What Counts as History? Top-Down Versus Bottom-Up Agency
Popular understandings of history often rest on the perceived achievements of “great men.” These retellings tend to structure their narratives around particularly prominent individuals or decisive political and cultural moments. Certainly, this approach can help to reveal the basic elements of an important historical episode – names, dates, and places, for example – but it tends to obscure the individual and collective efforts of people in their day-to-day life. Indeed, “Great man” methodology generally assumes that these efforts flow from or are secondary to the decisions made by people in positions of power. It is not surprising, then, that when viewed from the bottom up rather than the top down, the historical record takes on a much different hue. EP Thompson, one of the leading practitioners of this social approach to history, discusses how the general public have not been given proper scholarly regard in his book The Making of the English Working Class. Instead, he is careful to highlight “...the agency of working people, [and] the degree to which they contributed by conscious efforts, to the making of history...”

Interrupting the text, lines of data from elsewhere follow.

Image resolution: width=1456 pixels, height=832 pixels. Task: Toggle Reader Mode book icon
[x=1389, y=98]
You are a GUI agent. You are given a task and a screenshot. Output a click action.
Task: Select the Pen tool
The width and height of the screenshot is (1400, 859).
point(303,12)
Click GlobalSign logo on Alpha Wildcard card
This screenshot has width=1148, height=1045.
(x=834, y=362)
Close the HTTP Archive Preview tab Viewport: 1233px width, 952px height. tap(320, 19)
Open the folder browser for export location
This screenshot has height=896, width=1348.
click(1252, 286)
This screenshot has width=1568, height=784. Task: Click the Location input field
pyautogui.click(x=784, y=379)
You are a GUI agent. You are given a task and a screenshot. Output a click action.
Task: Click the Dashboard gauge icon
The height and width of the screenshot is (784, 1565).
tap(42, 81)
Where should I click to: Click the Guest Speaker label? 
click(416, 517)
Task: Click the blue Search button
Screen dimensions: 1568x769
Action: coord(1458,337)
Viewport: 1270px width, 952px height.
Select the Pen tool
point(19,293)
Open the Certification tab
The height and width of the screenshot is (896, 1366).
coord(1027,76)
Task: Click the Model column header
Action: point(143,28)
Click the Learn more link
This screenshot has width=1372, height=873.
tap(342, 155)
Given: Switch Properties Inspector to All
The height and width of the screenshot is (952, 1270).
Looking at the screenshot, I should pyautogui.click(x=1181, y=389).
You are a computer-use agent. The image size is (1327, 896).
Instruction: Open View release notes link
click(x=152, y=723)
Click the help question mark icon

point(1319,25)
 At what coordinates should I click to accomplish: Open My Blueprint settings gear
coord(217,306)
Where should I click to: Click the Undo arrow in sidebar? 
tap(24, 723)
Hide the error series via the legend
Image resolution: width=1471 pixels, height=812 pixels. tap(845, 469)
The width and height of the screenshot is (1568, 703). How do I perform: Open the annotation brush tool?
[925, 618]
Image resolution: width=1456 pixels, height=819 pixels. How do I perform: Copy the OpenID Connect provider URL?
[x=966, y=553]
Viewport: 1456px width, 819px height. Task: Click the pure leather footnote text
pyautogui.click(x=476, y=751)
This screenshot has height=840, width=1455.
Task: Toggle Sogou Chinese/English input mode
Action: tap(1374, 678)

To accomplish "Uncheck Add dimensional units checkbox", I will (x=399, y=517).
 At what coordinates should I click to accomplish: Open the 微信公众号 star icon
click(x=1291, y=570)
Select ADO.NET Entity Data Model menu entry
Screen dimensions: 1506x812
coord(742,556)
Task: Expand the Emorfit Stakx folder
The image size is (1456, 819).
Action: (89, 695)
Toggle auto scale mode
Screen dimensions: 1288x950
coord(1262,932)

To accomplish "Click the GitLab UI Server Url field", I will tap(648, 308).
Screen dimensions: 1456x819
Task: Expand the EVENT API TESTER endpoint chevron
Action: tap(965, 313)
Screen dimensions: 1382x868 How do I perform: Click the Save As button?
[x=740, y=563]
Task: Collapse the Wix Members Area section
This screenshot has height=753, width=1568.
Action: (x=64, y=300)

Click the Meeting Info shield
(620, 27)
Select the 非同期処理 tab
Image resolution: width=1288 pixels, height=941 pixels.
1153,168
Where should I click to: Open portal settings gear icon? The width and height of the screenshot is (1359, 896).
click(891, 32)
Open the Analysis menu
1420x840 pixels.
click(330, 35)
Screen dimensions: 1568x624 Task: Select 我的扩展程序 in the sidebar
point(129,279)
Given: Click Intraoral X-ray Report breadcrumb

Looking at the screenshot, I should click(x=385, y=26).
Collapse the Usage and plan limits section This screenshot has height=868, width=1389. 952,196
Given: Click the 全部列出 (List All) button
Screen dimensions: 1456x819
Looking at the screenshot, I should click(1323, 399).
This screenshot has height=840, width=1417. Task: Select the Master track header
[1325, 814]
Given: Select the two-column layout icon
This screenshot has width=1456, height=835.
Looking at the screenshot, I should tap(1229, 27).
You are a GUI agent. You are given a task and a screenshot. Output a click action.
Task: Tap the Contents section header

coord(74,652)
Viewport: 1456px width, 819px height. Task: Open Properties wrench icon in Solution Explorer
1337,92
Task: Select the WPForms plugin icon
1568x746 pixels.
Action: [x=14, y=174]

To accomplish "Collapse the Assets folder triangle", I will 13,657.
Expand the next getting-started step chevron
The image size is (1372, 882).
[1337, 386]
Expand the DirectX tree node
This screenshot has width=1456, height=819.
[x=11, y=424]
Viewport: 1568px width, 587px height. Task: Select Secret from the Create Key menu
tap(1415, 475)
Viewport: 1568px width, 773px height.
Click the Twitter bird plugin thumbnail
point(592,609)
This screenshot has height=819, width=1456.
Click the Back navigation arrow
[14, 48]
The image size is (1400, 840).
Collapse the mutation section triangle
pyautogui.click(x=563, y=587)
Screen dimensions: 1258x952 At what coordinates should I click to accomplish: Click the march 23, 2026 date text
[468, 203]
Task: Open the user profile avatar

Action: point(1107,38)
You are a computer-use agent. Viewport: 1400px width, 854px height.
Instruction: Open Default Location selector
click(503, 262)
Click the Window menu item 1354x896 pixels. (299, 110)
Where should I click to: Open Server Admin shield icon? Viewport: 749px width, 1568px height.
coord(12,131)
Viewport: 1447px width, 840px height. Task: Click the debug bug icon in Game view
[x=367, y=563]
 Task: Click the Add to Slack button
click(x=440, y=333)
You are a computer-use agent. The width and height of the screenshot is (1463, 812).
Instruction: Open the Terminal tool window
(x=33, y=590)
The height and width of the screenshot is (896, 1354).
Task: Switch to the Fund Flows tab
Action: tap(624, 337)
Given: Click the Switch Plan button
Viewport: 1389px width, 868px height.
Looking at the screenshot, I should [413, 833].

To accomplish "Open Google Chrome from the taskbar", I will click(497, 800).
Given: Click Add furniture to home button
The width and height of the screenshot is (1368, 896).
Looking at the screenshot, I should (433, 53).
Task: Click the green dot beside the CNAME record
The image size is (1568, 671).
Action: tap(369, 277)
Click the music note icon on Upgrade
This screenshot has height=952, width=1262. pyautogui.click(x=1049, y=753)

In researching the history of life and work at the General Motors plant in Oshawa, these methodological considerations were front and center. One of our research goals was to ensure that our work considered and captured the city’s industrial heritage in its totality. It would have been straightforward to explore deindustrialization in the city with reference to concepts like neoliberalism and globalization. High-level systems and processes like those certainly have had an impact on the auto industry in Oshawa. But grounding such concepts in individual and collective lived experience(s) helps to create a more nuanced appreciation of events. This informed our research approach; we gathered media and material artefacts to gain a sense of everyday life on the shop floor and in the union, and we conducted oral history interviews to preserve particular memories of working in the plant, of labour organizing in Oshawa, and of the local realities of deindustrialization. We hope that a bottom-up approach like this will allow people – GM workers, community figures, younger generations – to situate themselves within broader narratives and understand that they, just as much as politicians, corporate executives, and union leaders, are also meaningful agents of history.